Record extracts START

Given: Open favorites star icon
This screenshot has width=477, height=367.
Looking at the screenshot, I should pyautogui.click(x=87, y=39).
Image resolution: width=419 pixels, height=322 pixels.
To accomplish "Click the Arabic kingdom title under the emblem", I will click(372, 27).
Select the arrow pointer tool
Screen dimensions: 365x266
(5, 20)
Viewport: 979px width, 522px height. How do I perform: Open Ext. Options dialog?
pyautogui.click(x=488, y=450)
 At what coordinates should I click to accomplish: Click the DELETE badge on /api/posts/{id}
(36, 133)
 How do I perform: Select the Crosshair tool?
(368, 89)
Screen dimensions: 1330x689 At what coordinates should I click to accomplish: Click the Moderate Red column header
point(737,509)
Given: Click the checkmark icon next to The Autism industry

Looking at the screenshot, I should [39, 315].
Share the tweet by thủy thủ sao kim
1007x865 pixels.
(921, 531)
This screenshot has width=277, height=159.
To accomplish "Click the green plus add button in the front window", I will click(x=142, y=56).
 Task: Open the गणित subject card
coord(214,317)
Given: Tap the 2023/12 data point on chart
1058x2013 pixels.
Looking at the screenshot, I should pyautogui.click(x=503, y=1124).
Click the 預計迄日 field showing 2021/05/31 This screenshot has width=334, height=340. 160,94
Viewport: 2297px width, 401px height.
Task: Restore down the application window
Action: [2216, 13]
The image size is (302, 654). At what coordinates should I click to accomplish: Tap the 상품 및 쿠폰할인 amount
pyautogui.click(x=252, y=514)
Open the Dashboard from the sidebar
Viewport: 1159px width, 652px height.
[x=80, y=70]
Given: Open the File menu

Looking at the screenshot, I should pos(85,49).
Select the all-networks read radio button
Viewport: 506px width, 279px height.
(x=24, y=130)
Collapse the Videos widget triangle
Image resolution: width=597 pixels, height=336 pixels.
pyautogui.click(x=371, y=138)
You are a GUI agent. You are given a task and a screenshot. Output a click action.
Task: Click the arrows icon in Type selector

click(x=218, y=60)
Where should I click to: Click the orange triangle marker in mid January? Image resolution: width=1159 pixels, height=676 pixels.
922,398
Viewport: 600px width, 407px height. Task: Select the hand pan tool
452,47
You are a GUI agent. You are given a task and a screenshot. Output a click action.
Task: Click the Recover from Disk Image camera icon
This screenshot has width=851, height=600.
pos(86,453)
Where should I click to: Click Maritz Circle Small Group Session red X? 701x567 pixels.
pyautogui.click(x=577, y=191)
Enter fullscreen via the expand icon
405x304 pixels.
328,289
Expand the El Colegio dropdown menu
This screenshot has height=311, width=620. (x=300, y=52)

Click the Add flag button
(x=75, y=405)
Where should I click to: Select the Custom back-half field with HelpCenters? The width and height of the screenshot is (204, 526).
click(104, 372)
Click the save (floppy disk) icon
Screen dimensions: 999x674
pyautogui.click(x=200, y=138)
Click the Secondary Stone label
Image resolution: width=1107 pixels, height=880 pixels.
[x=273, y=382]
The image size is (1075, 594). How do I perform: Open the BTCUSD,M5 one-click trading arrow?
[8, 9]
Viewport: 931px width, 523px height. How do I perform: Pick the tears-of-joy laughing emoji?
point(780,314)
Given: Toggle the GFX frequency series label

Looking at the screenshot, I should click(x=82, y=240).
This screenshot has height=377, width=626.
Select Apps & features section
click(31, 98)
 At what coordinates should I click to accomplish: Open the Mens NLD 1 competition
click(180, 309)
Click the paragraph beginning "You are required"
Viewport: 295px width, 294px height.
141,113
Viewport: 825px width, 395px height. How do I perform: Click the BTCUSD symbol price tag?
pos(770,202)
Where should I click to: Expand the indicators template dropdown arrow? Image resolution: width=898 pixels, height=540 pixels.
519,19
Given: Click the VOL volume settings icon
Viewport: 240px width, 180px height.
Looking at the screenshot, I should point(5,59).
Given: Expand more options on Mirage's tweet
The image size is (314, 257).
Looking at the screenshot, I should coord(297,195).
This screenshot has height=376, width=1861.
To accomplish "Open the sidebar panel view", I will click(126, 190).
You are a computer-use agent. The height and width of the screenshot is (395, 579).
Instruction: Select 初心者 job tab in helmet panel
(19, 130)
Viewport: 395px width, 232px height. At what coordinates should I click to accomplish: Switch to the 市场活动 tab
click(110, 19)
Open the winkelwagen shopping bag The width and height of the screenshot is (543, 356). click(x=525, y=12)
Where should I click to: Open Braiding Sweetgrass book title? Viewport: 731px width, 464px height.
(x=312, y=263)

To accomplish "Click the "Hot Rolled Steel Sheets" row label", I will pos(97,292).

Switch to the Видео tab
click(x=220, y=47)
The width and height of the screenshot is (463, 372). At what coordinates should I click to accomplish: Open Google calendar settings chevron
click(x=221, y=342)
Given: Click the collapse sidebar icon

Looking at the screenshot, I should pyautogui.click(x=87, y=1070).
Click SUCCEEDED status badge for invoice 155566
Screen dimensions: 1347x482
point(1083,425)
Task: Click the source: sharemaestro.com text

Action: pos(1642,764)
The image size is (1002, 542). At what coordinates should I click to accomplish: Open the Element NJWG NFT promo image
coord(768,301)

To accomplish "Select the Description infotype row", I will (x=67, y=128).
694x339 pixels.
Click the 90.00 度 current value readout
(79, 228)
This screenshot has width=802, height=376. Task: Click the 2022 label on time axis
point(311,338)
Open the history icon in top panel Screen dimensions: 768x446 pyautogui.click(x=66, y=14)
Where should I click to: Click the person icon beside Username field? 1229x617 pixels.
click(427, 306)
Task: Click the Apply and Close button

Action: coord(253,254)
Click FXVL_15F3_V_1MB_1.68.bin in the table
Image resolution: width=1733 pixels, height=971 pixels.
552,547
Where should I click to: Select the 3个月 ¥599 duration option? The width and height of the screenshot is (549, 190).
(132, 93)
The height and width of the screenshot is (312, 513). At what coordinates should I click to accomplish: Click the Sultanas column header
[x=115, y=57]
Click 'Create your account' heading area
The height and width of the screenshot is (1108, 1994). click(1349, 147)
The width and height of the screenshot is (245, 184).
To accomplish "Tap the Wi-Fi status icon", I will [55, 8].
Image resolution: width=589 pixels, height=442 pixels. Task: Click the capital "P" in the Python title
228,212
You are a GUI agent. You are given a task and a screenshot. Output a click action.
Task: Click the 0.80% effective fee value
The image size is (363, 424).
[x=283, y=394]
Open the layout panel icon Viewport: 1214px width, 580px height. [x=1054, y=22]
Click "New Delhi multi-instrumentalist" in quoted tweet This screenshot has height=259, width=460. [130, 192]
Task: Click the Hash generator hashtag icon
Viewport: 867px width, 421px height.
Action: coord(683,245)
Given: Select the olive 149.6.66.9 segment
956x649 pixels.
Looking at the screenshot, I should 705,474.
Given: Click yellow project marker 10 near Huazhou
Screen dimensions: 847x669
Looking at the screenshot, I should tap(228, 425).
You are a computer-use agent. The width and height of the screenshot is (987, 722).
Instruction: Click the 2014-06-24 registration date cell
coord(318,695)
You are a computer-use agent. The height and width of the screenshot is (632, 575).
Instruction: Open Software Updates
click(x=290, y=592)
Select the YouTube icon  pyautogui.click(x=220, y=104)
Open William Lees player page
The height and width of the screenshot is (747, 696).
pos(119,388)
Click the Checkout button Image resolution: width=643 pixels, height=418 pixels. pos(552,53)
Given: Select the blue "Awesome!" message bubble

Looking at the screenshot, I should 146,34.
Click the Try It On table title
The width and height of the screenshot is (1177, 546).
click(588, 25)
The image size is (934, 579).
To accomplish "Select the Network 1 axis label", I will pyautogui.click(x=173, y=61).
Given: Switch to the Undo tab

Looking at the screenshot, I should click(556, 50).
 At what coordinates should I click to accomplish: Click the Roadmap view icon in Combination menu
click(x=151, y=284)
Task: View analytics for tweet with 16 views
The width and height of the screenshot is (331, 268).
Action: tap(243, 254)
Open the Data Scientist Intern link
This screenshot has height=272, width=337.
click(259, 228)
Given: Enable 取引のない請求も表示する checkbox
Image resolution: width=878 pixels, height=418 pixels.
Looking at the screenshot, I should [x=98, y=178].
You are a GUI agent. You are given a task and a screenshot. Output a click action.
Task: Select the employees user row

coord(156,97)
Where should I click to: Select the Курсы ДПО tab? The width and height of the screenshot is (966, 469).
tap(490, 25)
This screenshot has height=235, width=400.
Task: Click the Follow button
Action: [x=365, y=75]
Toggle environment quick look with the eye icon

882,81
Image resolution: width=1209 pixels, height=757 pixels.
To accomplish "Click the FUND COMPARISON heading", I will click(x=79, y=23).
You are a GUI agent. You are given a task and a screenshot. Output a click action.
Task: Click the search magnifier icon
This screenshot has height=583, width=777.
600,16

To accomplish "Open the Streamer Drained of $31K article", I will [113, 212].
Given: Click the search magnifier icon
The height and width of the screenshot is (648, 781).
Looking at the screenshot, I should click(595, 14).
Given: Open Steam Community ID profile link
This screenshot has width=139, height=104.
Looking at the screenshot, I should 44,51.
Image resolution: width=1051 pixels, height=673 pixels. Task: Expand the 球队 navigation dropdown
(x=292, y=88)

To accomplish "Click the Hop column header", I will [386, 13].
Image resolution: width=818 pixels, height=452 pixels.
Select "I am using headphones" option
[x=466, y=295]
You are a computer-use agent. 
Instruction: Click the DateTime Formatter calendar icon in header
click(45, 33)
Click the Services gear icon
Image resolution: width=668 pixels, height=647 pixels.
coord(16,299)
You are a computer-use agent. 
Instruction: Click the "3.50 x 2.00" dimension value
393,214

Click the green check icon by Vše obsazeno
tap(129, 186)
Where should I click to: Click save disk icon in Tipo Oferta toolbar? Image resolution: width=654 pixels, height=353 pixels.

Record extracts END

> _Work item_:
Would you retype exactly the lines above, from the line with "is (395, 579)." to the line with "Open the history", with both end lines kept and nothing more?

> _Written answer_:
You are a computer-use agent. The height and width of the screenshot is (395, 579).
Instruction: Select 初心者 job tab in helmet panel
(19, 130)
Viewport: 395px width, 232px height. At what coordinates should I click to accomplish: Switch to the 市场活动 tab
click(110, 19)
Open the winkelwagen shopping bag The width and height of the screenshot is (543, 356). click(x=525, y=12)
Where should I click to: Open Braiding Sweetgrass book title? Viewport: 731px width, 464px height.
(x=312, y=263)

To accomplish "Click the "Hot Rolled Steel Sheets" row label", I will pos(97,292).

Switch to the Видео tab
click(x=220, y=47)
The width and height of the screenshot is (463, 372). At what coordinates should I click to accomplish: Open Google calendar settings chevron
click(x=221, y=342)
Given: Click the collapse sidebar icon

Looking at the screenshot, I should pyautogui.click(x=87, y=1070).
Click SUCCEEDED status badge for invoice 155566
Screen dimensions: 1347x482
point(1083,425)
Task: Click the source: sharemaestro.com text

Action: pos(1642,764)
The image size is (1002, 542). At what coordinates should I click to accomplish: Open the Element NJWG NFT promo image
coord(768,301)

To accomplish "Select the Description infotype row", I will (x=67, y=128).
694x339 pixels.
Click the 90.00 度 current value readout
(79, 228)
This screenshot has width=802, height=376. Task: Click the 2022 label on time axis
point(311,338)
Open the history icon in top panel Screen dimensions: 768x446 pyautogui.click(x=66, y=14)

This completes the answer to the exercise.